* [Aim of the exercise] Write out each of the following items word for word, without changing a single character.

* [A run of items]
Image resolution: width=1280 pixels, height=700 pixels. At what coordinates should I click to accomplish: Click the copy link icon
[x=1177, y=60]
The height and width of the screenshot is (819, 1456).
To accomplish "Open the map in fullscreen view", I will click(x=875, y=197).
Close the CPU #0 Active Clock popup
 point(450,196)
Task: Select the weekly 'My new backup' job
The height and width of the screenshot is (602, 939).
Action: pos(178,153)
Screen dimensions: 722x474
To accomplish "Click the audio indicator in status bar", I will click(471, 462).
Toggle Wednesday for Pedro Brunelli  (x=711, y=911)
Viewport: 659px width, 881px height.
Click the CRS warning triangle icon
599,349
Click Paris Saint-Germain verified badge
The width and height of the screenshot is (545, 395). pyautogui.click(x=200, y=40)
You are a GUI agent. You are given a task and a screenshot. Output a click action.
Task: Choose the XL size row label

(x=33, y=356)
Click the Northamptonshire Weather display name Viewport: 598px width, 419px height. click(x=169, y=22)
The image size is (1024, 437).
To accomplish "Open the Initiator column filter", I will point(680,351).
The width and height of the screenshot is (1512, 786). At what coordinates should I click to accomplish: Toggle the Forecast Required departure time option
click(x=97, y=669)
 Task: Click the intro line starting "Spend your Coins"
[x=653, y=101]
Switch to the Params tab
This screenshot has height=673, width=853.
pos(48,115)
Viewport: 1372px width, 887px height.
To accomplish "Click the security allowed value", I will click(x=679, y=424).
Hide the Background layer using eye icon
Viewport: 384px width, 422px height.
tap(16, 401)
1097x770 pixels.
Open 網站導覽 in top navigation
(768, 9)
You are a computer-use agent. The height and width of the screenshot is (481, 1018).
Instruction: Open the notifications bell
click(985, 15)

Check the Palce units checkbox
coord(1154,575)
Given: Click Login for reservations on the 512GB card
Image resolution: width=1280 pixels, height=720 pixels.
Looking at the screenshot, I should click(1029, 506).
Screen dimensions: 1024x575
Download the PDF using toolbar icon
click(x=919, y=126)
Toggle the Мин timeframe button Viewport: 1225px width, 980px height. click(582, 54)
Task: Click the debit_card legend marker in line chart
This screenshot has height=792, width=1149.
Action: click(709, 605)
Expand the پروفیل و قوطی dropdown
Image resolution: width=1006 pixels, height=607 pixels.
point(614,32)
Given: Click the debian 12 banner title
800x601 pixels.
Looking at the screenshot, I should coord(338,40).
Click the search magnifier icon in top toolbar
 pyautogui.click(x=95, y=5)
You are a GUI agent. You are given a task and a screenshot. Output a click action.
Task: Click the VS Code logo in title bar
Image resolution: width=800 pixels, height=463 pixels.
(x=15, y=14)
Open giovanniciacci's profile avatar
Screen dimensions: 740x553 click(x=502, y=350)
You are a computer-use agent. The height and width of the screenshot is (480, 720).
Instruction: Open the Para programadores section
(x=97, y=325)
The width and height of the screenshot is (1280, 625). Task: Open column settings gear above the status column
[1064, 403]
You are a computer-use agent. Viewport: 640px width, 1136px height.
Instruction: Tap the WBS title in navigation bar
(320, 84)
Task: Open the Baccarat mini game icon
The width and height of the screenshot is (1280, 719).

* [Finished answer]
Image resolution: width=1280 pixels, height=700 pixels. At what coordinates should I click to accomplish: Click the copy link icon
[x=1177, y=60]
The height and width of the screenshot is (819, 1456).
To accomplish "Open the map in fullscreen view", I will click(x=875, y=197).
Close the CPU #0 Active Clock popup
 point(450,196)
Task: Select the weekly 'My new backup' job
The height and width of the screenshot is (602, 939).
Action: pos(178,153)
Screen dimensions: 722x474
To accomplish "Click the audio indicator in status bar", I will click(471, 462).
Toggle Wednesday for Pedro Brunelli  (x=711, y=911)
Viewport: 659px width, 881px height.
Click the CRS warning triangle icon
599,349
Click Paris Saint-Germain verified badge
The width and height of the screenshot is (545, 395). pyautogui.click(x=200, y=40)
You are a GUI agent. You are given a task and a screenshot. Output a click action.
Task: Choose the XL size row label

(x=33, y=356)
Click the Northamptonshire Weather display name Viewport: 598px width, 419px height. click(x=169, y=22)
The image size is (1024, 437).
To accomplish "Open the Initiator column filter", I will point(680,351).
The width and height of the screenshot is (1512, 786). At what coordinates should I click to accomplish: Toggle the Forecast Required departure time option
click(x=97, y=669)
 Task: Click the intro line starting "Spend your Coins"
[x=653, y=101]
Switch to the Params tab
This screenshot has height=673, width=853.
pos(48,115)
Viewport: 1372px width, 887px height.
To accomplish "Click the security allowed value", I will click(x=679, y=424).
Hide the Background layer using eye icon
Viewport: 384px width, 422px height.
tap(16, 401)
1097x770 pixels.
Open 網站導覽 in top navigation
(768, 9)
You are a computer-use agent. The height and width of the screenshot is (481, 1018).
Instruction: Open the notifications bell
click(985, 15)

Check the Palce units checkbox
coord(1154,575)
Given: Click Login for reservations on the 512GB card
Image resolution: width=1280 pixels, height=720 pixels.
Looking at the screenshot, I should click(1029, 506).
Screen dimensions: 1024x575
Download the PDF using toolbar icon
click(x=919, y=126)
Toggle the Мин timeframe button Viewport: 1225px width, 980px height. click(582, 54)
Task: Click the debit_card legend marker in line chart
This screenshot has height=792, width=1149.
Action: click(709, 605)
Expand the پروفیل و قوطی dropdown
Image resolution: width=1006 pixels, height=607 pixels.
point(614,32)
Given: Click the debian 12 banner title
800x601 pixels.
Looking at the screenshot, I should coord(338,40).
Click the search magnifier icon in top toolbar
 pyautogui.click(x=95, y=5)
You are a GUI agent. You are given a task and a screenshot. Output a click action.
Task: Click the VS Code logo in title bar
Image resolution: width=800 pixels, height=463 pixels.
(x=15, y=14)
Open giovanniciacci's profile avatar
Screen dimensions: 740x553 click(x=502, y=350)
You are a computer-use agent. The height and width of the screenshot is (480, 720).
Instruction: Open the Para programadores section
(x=97, y=325)
The width and height of the screenshot is (1280, 625). Task: Open column settings gear above the status column
[1064, 403]
You are a computer-use agent. Viewport: 640px width, 1136px height.
Instruction: Tap the WBS title in navigation bar
(320, 84)
Task: Open the Baccarat mini game icon
The width and height of the screenshot is (1280, 719).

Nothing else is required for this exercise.